DA Won't File Charges in Starbucks OJ Case

Vinegar, the kind that people would put on a salad, not alcohol was put in the tainted OJ, according to prosecutors

The attorney for a 50-year-old woman accused of placing rubbing  alcohol in two bottles of orange juice at a Starbucks in San Jose last month  said today she is "delighted" that she will not face criminal charges.

San Jose criminal lawyer Dennis Lempert said Ramineh "Romi"  Behbehanian, who was suspended by her employer due to the case, "expressed  her appreciation" to him.

 "We are gratified that my client's position has been vindicated  and it is unfortunate that people hysterically respond to a situation and  caused damage to a highly qualified, innocent scientist who has done nothing  wrong," Lempert said.

 "She said she is delighted about the results" of tests showing  nothing harmful was found in the juice bottles, Lempert said.

 In a case that made news nationwide, Behbehanian was arrested on  suspicion of attempted murder and felony poisoning following the incident at  a Starbucks at 6009 Snell Ave. on April 29.

A customer said Behbehanian switched two bottles of orange juice  in the cafi's refrigerator with her own tainted bottles that she brought to  the store in a Starbucks bag, according to police.

 The San Jose Fire Department tested the liquid in the bottles and  said that they contained a lethal dose of rubbing alcohol, which led to  Behbehanian's arrest by San Jose police.

But the Santa Clara County District Attorney's Office said today  it has decided not to file charges against Behbehanian.

Lab tests ordered by the district attorney's office found that the  orange juice allegedly dropped off at the cafi by Behbehanian contained  vinegar, which is not considered a harmful substance, Supervising Deputy  District Attorney Luis Ramos said.

"There appears to be insufficient evidence" that a crime was  committed, Ramos said.

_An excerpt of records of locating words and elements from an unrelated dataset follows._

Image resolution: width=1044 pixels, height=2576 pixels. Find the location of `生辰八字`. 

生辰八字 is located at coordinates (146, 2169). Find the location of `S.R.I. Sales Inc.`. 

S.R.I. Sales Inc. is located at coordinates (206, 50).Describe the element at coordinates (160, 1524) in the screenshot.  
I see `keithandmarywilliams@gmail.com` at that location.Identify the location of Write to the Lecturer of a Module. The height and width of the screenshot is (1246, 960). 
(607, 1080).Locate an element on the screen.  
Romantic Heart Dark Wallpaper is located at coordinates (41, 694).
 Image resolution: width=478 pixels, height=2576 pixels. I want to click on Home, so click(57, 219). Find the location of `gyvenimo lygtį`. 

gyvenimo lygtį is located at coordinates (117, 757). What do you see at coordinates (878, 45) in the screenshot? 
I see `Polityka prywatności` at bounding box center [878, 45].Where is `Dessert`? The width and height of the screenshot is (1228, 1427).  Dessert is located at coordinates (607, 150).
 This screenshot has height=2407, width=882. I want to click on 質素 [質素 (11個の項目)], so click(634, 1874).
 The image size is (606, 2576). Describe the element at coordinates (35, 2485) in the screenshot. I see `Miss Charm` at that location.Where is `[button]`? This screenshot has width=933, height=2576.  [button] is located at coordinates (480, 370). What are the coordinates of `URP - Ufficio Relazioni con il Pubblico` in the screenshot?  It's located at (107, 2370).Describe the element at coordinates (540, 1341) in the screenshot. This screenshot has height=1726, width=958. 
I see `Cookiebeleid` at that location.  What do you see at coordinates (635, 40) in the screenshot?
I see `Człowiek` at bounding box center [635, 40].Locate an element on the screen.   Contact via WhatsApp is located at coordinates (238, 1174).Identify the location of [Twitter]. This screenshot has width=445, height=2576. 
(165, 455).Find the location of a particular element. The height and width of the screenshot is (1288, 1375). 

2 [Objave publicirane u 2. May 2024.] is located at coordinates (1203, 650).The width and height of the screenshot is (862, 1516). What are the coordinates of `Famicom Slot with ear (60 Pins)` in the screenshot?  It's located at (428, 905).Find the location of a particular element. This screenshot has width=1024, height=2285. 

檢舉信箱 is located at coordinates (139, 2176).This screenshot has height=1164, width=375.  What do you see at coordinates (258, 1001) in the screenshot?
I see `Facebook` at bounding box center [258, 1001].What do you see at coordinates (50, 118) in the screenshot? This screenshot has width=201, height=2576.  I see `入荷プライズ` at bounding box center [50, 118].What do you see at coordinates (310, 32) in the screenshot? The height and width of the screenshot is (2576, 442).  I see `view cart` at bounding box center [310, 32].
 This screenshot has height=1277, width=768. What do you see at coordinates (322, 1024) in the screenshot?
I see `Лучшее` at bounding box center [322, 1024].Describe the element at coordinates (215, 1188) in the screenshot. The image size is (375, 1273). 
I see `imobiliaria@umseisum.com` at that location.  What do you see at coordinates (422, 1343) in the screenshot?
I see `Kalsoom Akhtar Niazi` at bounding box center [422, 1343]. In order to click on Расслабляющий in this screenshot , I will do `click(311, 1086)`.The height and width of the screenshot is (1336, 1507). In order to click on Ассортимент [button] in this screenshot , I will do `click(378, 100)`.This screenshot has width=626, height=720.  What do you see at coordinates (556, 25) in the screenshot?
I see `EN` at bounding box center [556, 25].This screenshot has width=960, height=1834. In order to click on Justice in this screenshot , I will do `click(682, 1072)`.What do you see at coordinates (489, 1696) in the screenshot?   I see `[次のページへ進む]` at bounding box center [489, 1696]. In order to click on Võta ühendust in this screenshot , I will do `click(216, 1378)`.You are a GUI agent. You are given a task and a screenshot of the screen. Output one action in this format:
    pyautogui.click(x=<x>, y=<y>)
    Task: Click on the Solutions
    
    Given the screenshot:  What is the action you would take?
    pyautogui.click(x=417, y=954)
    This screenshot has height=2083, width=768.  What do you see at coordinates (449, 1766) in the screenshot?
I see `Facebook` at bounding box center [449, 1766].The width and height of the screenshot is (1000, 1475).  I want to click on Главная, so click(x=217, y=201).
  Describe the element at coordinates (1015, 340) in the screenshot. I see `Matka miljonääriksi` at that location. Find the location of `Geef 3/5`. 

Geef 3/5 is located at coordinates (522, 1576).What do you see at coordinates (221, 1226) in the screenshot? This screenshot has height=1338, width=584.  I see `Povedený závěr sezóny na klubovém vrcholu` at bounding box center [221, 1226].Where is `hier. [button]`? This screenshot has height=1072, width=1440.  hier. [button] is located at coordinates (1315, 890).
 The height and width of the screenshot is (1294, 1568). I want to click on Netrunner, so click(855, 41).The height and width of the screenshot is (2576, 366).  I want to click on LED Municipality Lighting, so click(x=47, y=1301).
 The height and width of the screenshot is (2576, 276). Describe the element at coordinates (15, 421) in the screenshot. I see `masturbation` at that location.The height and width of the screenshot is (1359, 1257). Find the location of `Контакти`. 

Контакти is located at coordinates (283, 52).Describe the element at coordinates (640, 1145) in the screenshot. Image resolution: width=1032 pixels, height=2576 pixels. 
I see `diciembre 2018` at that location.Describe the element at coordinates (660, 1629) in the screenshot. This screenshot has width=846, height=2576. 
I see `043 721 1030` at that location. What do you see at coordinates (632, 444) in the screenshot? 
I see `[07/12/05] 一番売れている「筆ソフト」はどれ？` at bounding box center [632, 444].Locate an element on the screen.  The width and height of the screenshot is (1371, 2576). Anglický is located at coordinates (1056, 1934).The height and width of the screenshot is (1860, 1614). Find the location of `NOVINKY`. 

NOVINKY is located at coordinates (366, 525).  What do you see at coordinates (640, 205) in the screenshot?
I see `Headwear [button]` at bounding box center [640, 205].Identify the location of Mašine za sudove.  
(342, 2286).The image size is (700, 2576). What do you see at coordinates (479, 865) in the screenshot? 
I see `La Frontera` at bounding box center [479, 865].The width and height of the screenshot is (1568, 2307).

 Tests that compared the juice from Behbehanian's bottles with a  separate control amount of juice indicated that the vinegar was "the kind  that people would put on a salad," Ramos said.

If "anyone would consume it, they would spit it out," he said.

Ramos said that based on the tests, prosecutors could not rule out  that the vinegar might have been "a naturally occurring product in the  juice."

The district attorney's office also cannot prove that someone put  vinegar in the juice, Ramos said.

Ramos said the fire department never forwarded the results of its  tests to his office.

"I have to rule it out as some kind of anomaly," Ramos said of the  fire department's conclusion about the liquid.

Since ethanol alcohol can be a byproduct of fermented orange  juice, that may have been what the fire department detected in its analysis,  Ramos said.

Lempert said that a female barista at the Starbucks had said that  the juice bottles had smelled of alcohol and the flammable liquid acetone.

That set off the whole situation, including her employer  suspending her from her job at a drug company owned by Johnson & Johnson, he  said.

"Her home was torn apart by police," Lempert said. "It was a  horrible, horrible consequence for nothing."

"What distressed me is that everyone jumps on the bandwagon and  there was nothing there," he said.

Lempert praised the district attorney's office for "its  professionalism" and for acting "with restraint" in the case.

He said he and his client were not alleging that Starbucks was to  blame in the controversy.

The juice in the bottles in question could have fermented  naturally and turned into alcohol, or what is called "pruno" in prisons,  Lempert said.

Behbehanian was booked and released several days later on May 2  from the Elmwood Correction Facility, Santa Clara County's jail for women in  Milpitas, although she was never charged.

She lives in South San Jose and has undergraduate and graduate  degrees in chemistry, according to her profile on LinkedIn.